THE DATA:

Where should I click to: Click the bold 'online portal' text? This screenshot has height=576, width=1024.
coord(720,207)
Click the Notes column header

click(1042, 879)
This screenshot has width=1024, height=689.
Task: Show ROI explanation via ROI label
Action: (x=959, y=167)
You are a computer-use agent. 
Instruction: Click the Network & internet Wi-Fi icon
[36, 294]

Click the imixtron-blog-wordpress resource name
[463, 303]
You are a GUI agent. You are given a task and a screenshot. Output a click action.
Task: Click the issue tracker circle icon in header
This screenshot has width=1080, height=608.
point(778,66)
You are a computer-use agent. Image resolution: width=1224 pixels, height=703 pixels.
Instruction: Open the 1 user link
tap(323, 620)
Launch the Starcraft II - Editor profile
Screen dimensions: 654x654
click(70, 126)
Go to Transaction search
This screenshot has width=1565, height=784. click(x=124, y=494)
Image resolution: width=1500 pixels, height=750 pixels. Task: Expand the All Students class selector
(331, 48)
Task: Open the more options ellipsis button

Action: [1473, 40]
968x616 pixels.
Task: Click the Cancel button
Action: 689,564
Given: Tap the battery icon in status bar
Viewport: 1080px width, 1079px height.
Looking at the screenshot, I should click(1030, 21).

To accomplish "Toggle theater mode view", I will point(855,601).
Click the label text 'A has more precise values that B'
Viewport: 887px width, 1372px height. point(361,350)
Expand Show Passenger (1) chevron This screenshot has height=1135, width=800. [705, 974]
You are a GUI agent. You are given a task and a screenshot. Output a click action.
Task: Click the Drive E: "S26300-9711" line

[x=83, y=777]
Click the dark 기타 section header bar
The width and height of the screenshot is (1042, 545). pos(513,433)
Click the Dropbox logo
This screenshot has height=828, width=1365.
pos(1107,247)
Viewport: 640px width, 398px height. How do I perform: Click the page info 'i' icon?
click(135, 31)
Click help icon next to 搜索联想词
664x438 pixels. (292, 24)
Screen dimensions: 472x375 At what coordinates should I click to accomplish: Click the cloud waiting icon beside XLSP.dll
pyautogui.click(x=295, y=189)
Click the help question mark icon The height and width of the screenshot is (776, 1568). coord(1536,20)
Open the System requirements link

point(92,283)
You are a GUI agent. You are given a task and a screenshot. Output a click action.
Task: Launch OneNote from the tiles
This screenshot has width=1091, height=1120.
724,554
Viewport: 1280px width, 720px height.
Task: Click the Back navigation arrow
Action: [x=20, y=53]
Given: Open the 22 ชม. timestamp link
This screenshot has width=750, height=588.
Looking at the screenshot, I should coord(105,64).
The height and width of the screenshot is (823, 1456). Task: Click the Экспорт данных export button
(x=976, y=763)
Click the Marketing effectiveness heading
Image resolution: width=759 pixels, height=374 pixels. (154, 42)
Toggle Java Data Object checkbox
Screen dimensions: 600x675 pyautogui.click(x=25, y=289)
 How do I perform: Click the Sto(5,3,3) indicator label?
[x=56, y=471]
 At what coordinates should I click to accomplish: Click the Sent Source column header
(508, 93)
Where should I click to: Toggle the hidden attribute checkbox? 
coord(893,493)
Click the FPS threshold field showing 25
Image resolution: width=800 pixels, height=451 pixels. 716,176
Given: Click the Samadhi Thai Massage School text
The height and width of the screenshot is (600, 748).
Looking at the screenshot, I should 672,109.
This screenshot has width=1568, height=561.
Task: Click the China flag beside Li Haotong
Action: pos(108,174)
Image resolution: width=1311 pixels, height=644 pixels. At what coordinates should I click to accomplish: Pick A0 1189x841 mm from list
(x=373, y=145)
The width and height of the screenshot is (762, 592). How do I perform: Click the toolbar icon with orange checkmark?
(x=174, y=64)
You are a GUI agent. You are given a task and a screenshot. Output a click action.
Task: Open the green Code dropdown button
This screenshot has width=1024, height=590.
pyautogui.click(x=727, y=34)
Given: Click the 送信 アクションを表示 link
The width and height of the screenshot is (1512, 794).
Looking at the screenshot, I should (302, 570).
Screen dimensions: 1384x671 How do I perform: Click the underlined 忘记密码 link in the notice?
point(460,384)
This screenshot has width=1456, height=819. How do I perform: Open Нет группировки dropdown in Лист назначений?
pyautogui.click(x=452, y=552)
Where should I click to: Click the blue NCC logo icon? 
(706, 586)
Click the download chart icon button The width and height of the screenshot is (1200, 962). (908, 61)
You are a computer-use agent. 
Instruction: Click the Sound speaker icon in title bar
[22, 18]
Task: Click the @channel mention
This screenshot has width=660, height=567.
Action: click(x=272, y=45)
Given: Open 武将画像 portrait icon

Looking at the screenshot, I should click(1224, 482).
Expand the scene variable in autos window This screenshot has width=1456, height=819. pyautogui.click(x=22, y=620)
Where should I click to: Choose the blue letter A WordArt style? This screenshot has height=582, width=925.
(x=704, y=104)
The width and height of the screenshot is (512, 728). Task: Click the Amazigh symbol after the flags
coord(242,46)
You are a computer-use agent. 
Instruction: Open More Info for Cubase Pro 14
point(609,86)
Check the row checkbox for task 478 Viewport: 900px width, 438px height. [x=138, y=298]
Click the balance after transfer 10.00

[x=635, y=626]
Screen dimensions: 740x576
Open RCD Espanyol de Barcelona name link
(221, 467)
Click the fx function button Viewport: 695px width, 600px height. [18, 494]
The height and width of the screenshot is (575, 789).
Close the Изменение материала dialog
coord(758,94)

REQUIRED WORK:
Rewrite the entire listing above, replacing every occurrence of "computer-use agent" with "desktop assistant" and keeping everything else the same.

FINISHED ANSWER:
Where should I click to: Click the bold 'online portal' text? This screenshot has height=576, width=1024.
coord(720,207)
Click the Notes column header

click(1042, 879)
This screenshot has width=1024, height=689.
Task: Show ROI explanation via ROI label
Action: (x=959, y=167)
You are a desktop assistant. 
Instruction: Click the Network & internet Wi-Fi icon
[36, 294]

Click the imixtron-blog-wordpress resource name
[463, 303]
You are a GUI agent. You are given a task and a screenshot. Output a click action.
Task: Click the issue tracker circle icon in header
This screenshot has width=1080, height=608.
point(778,66)
You are a desktop assistant. Image resolution: width=1224 pixels, height=703 pixels.
Instruction: Open the 1 user link
tap(323, 620)
Launch the Starcraft II - Editor profile
Screen dimensions: 654x654
click(70, 126)
Go to Transaction search
This screenshot has width=1565, height=784. click(x=124, y=494)
Image resolution: width=1500 pixels, height=750 pixels. Task: Expand the All Students class selector
(331, 48)
Task: Open the more options ellipsis button

Action: [1473, 40]
968x616 pixels.
Task: Click the Cancel button
Action: 689,564
Given: Tap the battery icon in status bar
Viewport: 1080px width, 1079px height.
Looking at the screenshot, I should click(1030, 21).

To accomplish "Toggle theater mode view", I will point(855,601).
Click the label text 'A has more precise values that B'
Viewport: 887px width, 1372px height. point(361,350)
Expand Show Passenger (1) chevron This screenshot has height=1135, width=800. [705, 974]
You are a GUI agent. You are given a task and a screenshot. Output a click action.
Task: Click the Drive E: "S26300-9711" line

[x=83, y=777]
Click the dark 기타 section header bar
The width and height of the screenshot is (1042, 545). pos(513,433)
Click the Dropbox logo
This screenshot has height=828, width=1365.
pos(1107,247)
Viewport: 640px width, 398px height. How do I perform: Click the page info 'i' icon?
click(135, 31)
Click help icon next to 搜索联想词
664x438 pixels. (292, 24)
Screen dimensions: 472x375 At what coordinates should I click to accomplish: Click the cloud waiting icon beside XLSP.dll
pyautogui.click(x=295, y=189)
Click the help question mark icon The height and width of the screenshot is (776, 1568). coord(1536,20)
Open the System requirements link

point(92,283)
You are a GUI agent. You are given a task and a screenshot. Output a click action.
Task: Launch OneNote from the tiles
This screenshot has width=1091, height=1120.
724,554
Viewport: 1280px width, 720px height.
Task: Click the Back navigation arrow
Action: [x=20, y=53]
Given: Open the 22 ชม. timestamp link
This screenshot has width=750, height=588.
Looking at the screenshot, I should coord(105,64).
The height and width of the screenshot is (823, 1456). Task: Click the Экспорт данных export button
(x=976, y=763)
Click the Marketing effectiveness heading
Image resolution: width=759 pixels, height=374 pixels. (154, 42)
Toggle Java Data Object checkbox
Screen dimensions: 600x675 pyautogui.click(x=25, y=289)
 How do I perform: Click the Sto(5,3,3) indicator label?
[x=56, y=471]
 At what coordinates should I click to accomplish: Click the Sent Source column header
(508, 93)
Where should I click to: Toggle the hidden attribute checkbox? 
coord(893,493)
Click the FPS threshold field showing 25
Image resolution: width=800 pixels, height=451 pixels. 716,176
Given: Click the Samadhi Thai Massage School text
The height and width of the screenshot is (600, 748).
Looking at the screenshot, I should 672,109.
This screenshot has width=1568, height=561.
Task: Click the China flag beside Li Haotong
Action: pos(108,174)
Image resolution: width=1311 pixels, height=644 pixels. At what coordinates should I click to accomplish: Pick A0 1189x841 mm from list
(x=373, y=145)
The width and height of the screenshot is (762, 592). How do I perform: Click the toolbar icon with orange checkmark?
(x=174, y=64)
You are a GUI agent. You are given a task and a screenshot. Output a click action.
Task: Open the green Code dropdown button
This screenshot has width=1024, height=590.
pyautogui.click(x=727, y=34)
Given: Click the 送信 アクションを表示 link
The width and height of the screenshot is (1512, 794).
Looking at the screenshot, I should (302, 570).
Screen dimensions: 1384x671 How do I perform: Click the underlined 忘记密码 link in the notice?
point(460,384)
This screenshot has width=1456, height=819. How do I perform: Open Нет группировки dropdown in Лист назначений?
pyautogui.click(x=452, y=552)
Where should I click to: Click the blue NCC logo icon? 
(706, 586)
Click the download chart icon button The width and height of the screenshot is (1200, 962). (908, 61)
You are a desktop assistant. 
Instruction: Click the Sound speaker icon in title bar
[22, 18]
Task: Click the @channel mention
This screenshot has width=660, height=567.
Action: click(x=272, y=45)
Given: Open 武将画像 portrait icon

Looking at the screenshot, I should click(1224, 482).
Expand the scene variable in autos window This screenshot has width=1456, height=819. pyautogui.click(x=22, y=620)
Where should I click to: Choose the blue letter A WordArt style? This screenshot has height=582, width=925.
(x=704, y=104)
The width and height of the screenshot is (512, 728). Task: Click the Amazigh symbol after the flags
coord(242,46)
You are a desktop assistant. 
Instruction: Open More Info for Cubase Pro 14
point(609,86)
Check the row checkbox for task 478 Viewport: 900px width, 438px height. [x=138, y=298]
Click the balance after transfer 10.00

[x=635, y=626]
Screen dimensions: 740x576
Open RCD Espanyol de Barcelona name link
(221, 467)
Click the fx function button Viewport: 695px width, 600px height. [18, 494]
The height and width of the screenshot is (575, 789).
Close the Изменение материала dialog
coord(758,94)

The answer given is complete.